Read the records and gather each line that includes "This".

--- PROVIDED INFORMATION Enclosed Below ---

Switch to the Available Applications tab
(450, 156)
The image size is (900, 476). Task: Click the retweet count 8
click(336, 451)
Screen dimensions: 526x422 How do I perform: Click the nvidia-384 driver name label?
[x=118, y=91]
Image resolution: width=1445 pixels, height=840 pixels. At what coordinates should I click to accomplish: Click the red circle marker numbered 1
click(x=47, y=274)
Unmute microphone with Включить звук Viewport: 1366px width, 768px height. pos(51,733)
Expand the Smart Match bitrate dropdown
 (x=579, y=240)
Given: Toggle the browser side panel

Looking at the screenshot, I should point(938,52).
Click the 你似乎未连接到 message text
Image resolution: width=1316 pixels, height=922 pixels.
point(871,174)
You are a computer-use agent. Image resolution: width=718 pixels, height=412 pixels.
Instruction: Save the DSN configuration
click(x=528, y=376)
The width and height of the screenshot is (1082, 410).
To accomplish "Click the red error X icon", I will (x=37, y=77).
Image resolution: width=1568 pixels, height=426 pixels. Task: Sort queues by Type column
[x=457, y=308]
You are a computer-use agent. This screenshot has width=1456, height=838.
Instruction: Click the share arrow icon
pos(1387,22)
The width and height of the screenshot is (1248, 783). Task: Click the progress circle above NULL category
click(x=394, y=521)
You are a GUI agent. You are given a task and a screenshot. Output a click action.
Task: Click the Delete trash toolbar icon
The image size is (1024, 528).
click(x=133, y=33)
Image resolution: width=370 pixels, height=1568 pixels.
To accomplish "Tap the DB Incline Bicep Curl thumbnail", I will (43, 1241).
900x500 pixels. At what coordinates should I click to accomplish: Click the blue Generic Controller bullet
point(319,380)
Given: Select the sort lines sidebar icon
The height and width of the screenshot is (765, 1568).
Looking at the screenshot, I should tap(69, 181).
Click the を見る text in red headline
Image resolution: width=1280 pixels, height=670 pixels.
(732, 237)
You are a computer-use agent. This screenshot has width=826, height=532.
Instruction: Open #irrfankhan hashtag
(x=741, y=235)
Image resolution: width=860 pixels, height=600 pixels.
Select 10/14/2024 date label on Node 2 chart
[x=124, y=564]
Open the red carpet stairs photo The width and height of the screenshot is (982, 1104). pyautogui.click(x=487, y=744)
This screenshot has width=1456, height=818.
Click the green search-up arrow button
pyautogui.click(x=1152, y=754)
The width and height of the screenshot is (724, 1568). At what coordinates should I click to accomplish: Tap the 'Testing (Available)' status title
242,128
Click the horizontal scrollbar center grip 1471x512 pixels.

--- End of Enclosed PROVIDED INFORMATION ---

▶ TASK ANSWER
You are a computer-use agent. This screenshot has width=1456, height=838.
You are a computer-use agent. This screenshot has width=826, height=532.
This screenshot has width=1456, height=818.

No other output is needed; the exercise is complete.